Some more of my all-time favorites, just for fun, along with my editorial comments:
1. kitchen girls (Sounds like an all-girl band from the 1980’s, with teased hair and leopard-patterned mini-skirts.)
2. sex with her was the worst ever, and guy I loved said I was the worst sex ever (Ya gotta wonder if these two Googlers are talking about the same experience… One word: Ouch.)
3. bad karma, small penis (Damn. That’s a double whammy right there. My condolences.)
4. gait boobs sex pic (Wow. Sorry to disappoint, searcher. I’m not sure what you were looking for, but I’m pretty sure it’s not on my blog.)
5. joan rivers has an odd gait (True, perhaps, but is it precarious?)
6. sexy kitchen (What exactly makes a kitchen sexy, anyway? I used to be an interior designer and I never had a client ask for a sexy kitchen. Hmmm….)
7. love is messy any comment? (Why yes, in fact, I have a whole blog post written on this topic. Right this way….)
8. woman for a day (Glad to know that I’m reaching the transgendered niche. Welcome!)
9. duct tape mouth (Three different people searched for this. THREE. Seriously? Am I missing something?)
10. dumb guy walking away from girl (That about sums up perhaps half of my posts. Well done.)
11. elvis birthday cake designs (Okay, the only valid excuse for this one is a White Trash theme party. Honestly, people, in the name of all that is good and holy, doesn’t the man deserve to rest in peace without having “Happy Birthday Jolene” written in cheap gel frosting across his forehead? Enough already!)
12. don’t trust a man with a suitcase (A suitcase? Really? This is a new one to me. A wedding ring, sure. A penis-compensation vehicle, absolutely. But a suitcase?)
13. women are my blessing and my curse (Yes, they are.
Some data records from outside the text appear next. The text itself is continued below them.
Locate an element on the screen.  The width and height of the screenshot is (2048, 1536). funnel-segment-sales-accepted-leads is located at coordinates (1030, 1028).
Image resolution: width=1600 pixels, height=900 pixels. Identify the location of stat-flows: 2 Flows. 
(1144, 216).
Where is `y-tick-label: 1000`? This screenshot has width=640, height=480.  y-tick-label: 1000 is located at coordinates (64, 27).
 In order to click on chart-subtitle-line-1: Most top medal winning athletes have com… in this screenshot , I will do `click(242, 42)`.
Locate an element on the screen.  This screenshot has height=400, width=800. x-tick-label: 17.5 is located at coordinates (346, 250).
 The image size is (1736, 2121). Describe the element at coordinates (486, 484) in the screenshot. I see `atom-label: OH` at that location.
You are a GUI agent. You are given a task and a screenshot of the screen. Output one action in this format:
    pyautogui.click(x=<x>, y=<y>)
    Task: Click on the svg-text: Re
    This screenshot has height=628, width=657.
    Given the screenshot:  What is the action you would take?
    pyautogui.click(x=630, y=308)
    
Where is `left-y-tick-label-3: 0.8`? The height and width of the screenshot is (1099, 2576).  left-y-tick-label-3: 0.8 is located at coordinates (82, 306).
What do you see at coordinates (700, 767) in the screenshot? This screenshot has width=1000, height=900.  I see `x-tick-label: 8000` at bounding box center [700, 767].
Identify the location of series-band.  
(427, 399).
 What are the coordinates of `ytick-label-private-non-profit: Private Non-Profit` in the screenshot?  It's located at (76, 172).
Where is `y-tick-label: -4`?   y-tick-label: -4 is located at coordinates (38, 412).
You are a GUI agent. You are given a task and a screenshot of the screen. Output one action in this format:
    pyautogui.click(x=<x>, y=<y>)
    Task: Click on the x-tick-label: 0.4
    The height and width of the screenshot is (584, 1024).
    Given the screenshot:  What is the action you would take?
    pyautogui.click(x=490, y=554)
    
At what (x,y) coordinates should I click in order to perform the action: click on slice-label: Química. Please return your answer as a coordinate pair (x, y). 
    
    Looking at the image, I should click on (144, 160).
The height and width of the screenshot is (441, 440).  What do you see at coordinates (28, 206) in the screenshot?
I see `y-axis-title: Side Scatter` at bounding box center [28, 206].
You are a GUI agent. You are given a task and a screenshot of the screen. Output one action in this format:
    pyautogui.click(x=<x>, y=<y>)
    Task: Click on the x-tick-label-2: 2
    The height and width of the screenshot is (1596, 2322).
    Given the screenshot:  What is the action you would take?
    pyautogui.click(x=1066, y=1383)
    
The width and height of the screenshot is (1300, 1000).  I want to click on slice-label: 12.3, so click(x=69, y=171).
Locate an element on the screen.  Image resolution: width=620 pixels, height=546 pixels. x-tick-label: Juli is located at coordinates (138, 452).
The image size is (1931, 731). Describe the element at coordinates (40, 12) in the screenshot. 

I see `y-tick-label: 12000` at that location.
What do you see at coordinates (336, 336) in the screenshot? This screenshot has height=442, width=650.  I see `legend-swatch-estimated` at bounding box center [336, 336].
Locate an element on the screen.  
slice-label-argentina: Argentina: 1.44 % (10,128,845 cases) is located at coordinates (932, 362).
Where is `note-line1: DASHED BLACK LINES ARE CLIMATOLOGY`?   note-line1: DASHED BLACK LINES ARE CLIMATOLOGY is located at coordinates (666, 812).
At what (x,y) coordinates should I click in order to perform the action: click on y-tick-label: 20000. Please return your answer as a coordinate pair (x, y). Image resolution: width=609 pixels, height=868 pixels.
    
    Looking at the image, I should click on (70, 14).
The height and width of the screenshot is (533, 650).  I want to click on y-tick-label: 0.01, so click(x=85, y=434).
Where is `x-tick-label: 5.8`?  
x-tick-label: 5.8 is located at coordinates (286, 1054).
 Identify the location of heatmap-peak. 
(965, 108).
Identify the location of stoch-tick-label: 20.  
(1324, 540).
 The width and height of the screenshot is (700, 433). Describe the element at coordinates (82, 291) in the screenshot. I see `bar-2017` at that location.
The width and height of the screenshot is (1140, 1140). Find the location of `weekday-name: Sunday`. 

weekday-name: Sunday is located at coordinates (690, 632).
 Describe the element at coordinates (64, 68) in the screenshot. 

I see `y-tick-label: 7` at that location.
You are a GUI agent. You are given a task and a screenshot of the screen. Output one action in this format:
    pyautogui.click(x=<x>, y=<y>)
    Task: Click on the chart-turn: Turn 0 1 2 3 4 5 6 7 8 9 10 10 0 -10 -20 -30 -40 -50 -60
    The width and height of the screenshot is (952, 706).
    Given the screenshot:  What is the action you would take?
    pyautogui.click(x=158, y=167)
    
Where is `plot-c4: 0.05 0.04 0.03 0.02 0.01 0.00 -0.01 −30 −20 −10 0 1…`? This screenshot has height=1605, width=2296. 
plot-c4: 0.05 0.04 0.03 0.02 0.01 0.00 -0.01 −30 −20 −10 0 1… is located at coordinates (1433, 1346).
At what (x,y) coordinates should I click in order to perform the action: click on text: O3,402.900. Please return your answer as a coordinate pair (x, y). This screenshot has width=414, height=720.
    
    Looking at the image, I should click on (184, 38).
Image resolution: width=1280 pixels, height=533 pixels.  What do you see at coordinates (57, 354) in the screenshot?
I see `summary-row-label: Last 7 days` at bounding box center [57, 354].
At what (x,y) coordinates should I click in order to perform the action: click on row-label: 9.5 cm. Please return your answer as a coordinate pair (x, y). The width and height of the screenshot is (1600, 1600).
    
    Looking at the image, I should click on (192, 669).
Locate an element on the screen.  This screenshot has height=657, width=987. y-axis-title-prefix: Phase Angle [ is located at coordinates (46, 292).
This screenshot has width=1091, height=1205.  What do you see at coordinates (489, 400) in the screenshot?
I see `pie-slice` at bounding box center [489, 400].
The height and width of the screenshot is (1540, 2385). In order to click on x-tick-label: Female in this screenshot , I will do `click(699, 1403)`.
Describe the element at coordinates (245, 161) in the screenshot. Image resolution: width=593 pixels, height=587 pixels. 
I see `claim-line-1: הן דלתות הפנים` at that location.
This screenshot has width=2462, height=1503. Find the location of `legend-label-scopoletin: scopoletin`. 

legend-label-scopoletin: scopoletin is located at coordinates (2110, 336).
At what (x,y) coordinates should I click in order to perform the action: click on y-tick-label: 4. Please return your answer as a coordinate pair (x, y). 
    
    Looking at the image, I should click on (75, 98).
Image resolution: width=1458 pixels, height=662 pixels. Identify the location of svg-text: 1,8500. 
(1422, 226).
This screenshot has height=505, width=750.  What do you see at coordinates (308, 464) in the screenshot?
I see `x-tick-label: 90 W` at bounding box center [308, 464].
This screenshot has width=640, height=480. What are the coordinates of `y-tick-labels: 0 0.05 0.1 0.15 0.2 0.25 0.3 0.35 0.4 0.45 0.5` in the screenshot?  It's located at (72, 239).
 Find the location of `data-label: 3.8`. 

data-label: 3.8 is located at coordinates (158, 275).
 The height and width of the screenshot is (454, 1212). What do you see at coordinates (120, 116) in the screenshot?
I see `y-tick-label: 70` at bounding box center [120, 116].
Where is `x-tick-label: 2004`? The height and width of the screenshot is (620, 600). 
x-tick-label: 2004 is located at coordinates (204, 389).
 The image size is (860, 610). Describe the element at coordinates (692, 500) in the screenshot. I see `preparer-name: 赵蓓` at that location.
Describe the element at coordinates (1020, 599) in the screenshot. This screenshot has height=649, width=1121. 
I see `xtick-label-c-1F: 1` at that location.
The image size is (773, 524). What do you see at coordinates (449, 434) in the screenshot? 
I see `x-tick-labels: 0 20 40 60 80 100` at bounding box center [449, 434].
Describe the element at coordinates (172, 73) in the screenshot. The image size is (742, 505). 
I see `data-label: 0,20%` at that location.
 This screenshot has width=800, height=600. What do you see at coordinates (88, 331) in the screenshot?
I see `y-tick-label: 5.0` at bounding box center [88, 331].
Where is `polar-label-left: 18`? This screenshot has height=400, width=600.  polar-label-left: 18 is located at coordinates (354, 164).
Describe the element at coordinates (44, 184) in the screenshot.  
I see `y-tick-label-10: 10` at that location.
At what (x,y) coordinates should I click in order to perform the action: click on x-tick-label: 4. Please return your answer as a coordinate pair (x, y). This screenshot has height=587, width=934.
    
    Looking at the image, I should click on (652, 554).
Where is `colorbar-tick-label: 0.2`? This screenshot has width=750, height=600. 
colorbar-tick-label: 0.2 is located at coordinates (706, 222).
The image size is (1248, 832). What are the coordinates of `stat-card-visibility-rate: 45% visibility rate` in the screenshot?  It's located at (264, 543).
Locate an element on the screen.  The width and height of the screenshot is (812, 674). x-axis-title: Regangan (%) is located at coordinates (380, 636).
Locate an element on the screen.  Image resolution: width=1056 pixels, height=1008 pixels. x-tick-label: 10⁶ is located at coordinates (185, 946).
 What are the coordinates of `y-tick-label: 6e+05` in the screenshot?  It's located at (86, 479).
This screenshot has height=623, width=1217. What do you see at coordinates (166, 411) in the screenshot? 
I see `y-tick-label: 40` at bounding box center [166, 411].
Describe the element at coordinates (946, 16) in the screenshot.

Get over it or date men.)
14. bossy woman quotes (Excuse me? I am not bossy! Okay, maybe a little. Sometimes. Oh, alright, I am.)
15. what is meant by crickets and tumbleweeds in dis bitch (Tsk, tsk. No need to resort to calling me names. Besides, my blog post explains it, asshat.)
16. jolly good fellow marriage (For some reason, this one always makes me think of Dick Van Dyke tripping over that footrest and bouncing back up. No idea why.)
17. dear god protect my facebook friends (Who needs a priest when you have Google?)
18. couples therapy fake funeral (I’m not sure why you’d have a fake funeral. Sounds painful and gut-wrenching. Kinda like couples therapy. Oh wait, I see the connection now…)
19. ex wives are a nightmare (Maybe so, but a lot of ex-husbands aren’t exactly peaches, either. And that’s why they’re exes….)
And finally, my absolute favorite:
20. i’m sorry i put asians on your wall (No problem. I put Spaniards in your gas tank.)
I mean, really. That’ s just plain awesome.
See, you should get a blog. Just to see what kinds of crazy search terms people come up with. It’s hours of entertainment.
Now, excuse me, but I have to go clean Asians off my wall.